Russia’s aviation authority offered no comment on the reason for the crash, and announced that it had created a special commission to investigate “the circumstances and causes of the accident.”
Who was on board?
The flight’s passenger manifest, released by Russian authorities, listed 10 people on board. The seven passengers listed included Mr. Prighozin and Wagner’s top commander, Dmitri Utkin. It also listed three crew members. Russia’s aviation authorities said that everyone on board had been killed.
Was Mr. Prigozhin killed?
Grey Zone, a Telegram account associated with the Wagner group, said that Mr. Prighozin was dead. But there has been no official confirmation of his fate from Wagner or the Russian authorities.
A senior Western intelligence official said that Prigozhin was on board the plane that crashed. The official, speaking on condition of anonymity to discuss confidential intelligence assessments, said the judgment was based on “many indicators” that his government had evaluated. American officials said they could not confirm Mr. Prigozhin had been killed in the plane crash, or why the jet went down.
What has the Kremlin said?
There has been no comment from the Kremlin on the crash or on Mr. Prigozhin’s fate. In his only public comments since Wednesday, President Vladimir V. Putin of Russia delivered brief remarks by video link to a summit of BRICS nations taking place in South Africa on Thursday. He made no mention of the latest events in Russia or Ukraine.
Who is Mr. Prigozhin?
Emerging from jail as the Soviet Union was collapsing, Mr. Prigozhin began his post-criminal career selling hot dogs on street corners in St. Petersburg, Russia. There, he befriended Mr. Putin, who was then a minor official in the city government.

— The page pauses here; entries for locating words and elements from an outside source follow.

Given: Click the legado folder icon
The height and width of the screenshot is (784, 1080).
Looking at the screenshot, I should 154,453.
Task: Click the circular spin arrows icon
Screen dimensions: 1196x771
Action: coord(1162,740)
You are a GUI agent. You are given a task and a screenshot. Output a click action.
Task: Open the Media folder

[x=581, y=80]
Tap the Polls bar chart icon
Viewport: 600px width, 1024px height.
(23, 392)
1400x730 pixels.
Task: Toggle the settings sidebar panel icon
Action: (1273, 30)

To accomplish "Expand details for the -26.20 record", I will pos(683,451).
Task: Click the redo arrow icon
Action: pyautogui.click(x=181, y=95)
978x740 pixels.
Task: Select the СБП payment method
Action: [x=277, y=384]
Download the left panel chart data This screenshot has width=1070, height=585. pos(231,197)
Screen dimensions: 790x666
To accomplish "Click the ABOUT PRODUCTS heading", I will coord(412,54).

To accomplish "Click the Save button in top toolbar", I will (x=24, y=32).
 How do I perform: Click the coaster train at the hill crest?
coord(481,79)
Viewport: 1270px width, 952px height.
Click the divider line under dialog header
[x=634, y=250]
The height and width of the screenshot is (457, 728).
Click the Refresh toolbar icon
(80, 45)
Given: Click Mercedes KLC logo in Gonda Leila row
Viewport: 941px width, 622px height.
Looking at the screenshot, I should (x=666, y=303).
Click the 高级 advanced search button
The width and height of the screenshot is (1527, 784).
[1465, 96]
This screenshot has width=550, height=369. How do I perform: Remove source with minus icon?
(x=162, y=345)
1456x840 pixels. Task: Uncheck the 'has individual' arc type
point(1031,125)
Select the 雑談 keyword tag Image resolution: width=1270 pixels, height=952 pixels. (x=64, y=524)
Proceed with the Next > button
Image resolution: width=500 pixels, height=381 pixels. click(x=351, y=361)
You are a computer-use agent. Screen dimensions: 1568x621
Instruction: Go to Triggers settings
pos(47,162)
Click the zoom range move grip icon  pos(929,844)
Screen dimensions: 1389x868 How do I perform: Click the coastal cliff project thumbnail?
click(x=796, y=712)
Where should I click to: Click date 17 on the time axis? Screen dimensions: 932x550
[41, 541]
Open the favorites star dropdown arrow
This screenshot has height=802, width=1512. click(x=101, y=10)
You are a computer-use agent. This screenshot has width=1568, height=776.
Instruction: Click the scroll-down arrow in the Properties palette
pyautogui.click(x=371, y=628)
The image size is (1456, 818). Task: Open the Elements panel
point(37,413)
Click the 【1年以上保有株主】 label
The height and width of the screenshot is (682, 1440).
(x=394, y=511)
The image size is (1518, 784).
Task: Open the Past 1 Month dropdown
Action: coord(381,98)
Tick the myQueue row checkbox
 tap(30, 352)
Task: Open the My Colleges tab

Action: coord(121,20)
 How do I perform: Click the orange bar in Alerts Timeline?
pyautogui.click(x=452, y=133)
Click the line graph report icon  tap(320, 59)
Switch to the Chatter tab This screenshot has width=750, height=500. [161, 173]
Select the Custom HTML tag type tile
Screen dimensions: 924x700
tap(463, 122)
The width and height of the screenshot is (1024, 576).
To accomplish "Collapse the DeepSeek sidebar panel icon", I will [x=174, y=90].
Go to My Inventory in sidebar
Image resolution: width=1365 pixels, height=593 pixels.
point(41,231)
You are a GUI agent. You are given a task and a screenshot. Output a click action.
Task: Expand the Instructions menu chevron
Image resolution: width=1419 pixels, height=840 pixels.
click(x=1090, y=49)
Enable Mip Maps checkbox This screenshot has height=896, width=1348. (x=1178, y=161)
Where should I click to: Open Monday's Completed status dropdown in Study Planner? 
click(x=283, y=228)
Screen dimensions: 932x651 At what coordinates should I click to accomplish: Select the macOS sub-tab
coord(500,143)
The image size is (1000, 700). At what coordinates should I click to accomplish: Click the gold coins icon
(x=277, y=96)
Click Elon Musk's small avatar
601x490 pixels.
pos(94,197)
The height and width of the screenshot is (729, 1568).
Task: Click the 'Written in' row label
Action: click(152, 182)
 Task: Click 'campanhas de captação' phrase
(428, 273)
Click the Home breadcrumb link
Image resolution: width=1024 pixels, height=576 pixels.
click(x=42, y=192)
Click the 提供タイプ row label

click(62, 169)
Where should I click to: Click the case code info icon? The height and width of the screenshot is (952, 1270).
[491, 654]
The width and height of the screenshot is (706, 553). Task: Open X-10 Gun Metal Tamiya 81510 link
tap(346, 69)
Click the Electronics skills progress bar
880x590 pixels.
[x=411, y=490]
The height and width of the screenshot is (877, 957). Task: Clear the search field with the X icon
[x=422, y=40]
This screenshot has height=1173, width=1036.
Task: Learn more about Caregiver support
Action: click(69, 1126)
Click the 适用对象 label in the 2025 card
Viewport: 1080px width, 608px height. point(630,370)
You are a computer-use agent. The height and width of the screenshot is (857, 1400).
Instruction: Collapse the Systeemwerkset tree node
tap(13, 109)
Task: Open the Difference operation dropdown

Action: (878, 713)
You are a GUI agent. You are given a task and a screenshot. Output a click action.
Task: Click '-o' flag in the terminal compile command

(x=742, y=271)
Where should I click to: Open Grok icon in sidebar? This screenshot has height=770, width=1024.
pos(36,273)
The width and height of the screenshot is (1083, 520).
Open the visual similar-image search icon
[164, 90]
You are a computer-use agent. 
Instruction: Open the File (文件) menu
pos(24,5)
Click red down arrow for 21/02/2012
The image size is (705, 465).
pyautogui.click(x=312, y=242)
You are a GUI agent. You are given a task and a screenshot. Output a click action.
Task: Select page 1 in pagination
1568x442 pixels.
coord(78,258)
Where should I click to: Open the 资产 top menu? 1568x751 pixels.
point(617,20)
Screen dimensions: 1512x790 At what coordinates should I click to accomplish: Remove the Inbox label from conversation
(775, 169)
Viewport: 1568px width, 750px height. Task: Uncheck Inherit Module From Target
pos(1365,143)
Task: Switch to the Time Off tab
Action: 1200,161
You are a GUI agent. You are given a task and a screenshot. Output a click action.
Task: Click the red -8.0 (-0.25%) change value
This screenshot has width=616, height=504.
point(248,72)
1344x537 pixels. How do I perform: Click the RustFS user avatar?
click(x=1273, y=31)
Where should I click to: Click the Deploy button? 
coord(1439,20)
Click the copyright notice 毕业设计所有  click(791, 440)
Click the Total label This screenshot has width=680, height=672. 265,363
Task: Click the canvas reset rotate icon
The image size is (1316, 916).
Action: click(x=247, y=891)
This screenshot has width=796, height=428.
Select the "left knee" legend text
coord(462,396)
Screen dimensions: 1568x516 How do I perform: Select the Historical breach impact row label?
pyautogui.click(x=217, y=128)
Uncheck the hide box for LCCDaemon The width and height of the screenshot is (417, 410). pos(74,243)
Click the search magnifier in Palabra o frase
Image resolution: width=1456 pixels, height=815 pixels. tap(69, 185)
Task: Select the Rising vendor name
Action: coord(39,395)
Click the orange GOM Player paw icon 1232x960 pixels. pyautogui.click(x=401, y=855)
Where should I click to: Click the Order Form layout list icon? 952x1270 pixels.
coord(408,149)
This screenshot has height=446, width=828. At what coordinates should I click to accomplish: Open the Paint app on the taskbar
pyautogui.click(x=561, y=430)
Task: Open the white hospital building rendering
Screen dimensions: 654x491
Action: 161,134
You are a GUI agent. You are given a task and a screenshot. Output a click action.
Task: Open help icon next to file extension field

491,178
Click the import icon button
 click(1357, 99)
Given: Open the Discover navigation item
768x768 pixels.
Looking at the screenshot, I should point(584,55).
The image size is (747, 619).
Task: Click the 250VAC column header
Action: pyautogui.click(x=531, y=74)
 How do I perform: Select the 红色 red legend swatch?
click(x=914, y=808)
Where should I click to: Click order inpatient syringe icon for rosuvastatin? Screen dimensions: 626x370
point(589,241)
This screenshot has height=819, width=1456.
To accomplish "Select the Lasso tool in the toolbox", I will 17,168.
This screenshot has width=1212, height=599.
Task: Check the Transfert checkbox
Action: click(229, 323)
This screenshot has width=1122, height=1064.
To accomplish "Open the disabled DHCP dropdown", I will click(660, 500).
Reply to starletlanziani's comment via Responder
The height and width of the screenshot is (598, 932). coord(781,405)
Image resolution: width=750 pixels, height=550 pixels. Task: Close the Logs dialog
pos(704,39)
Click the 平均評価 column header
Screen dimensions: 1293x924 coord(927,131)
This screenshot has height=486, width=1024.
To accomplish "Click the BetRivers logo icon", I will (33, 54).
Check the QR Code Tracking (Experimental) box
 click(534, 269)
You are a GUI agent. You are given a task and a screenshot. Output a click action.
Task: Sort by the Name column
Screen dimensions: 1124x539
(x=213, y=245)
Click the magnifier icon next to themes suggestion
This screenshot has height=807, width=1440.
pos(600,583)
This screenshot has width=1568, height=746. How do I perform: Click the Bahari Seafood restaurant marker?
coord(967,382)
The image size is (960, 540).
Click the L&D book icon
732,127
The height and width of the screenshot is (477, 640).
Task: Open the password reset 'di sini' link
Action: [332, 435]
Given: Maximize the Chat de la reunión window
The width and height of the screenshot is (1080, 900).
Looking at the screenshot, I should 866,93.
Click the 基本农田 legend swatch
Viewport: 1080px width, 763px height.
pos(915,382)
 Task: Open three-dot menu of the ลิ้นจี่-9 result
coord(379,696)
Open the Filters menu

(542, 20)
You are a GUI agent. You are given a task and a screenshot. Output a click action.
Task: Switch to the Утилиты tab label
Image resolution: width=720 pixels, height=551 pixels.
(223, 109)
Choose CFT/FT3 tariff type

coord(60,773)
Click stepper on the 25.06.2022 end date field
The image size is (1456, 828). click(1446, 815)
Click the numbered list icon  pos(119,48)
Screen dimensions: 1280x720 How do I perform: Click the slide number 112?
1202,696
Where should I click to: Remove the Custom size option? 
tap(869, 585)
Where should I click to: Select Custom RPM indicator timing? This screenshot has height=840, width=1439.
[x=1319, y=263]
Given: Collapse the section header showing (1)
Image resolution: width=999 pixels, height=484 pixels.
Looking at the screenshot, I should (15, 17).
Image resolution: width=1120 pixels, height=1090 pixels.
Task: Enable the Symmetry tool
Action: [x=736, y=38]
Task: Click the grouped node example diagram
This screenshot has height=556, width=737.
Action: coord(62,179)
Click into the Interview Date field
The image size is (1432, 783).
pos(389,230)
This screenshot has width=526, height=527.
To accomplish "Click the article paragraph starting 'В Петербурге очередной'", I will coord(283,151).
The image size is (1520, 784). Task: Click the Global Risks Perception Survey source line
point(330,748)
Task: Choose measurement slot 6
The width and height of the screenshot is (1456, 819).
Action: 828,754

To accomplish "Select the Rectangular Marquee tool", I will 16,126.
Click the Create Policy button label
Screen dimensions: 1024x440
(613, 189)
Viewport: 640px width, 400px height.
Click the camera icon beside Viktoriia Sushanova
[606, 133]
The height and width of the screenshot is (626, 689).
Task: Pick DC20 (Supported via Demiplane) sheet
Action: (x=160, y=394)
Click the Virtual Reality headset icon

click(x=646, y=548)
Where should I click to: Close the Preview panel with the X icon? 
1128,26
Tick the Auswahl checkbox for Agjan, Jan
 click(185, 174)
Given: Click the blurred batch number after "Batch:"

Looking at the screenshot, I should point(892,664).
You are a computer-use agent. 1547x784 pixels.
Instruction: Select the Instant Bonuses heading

Mr. Prighozin went on to make a fortune in the catering business, benefiting from his ongoing friendship with Mr. Putin, even earning the nickname “Putin’s chef” because of his catering contracts with the Kremlin and Russian military.
From there, Mr. Prigozhin’s benefactor assigned him a number of more important tasks that were best handled at arm’s length from the Kremlin. He went on to build the private military force Wagner, which played a key role in fighting in Ukraine, particularly in the battle for the eastern city of Bakhmut, perhaps the bloodiest of the war. Wagner forces also fought in Syria and Libya, and played a key paramilitary role supporting governments in African countries including Mali and the Central African Republic, and gaining a reputation for brutality.
After months of increasingly caustic criticism of the Russian military leadership’s campaign in Ukraine, Mr. Prighozhin led a short-lived revolt against the top brass in June. The brief mutiny, the most dramatic and public challenge to Mr. Putin’s rule in decades, was defused, a deal was announced by the Kremlin to end hostilities, and Wagner forces were allowed to either sign up with the Russian military or move to Belarus, a close Russian ally.
Since then Mr. Prighozin, who had previously maintained a highly visible presence on social media, had largely gone silent until he re-emerged in what appeared to be a Wagner recruitment video days before the plane crash.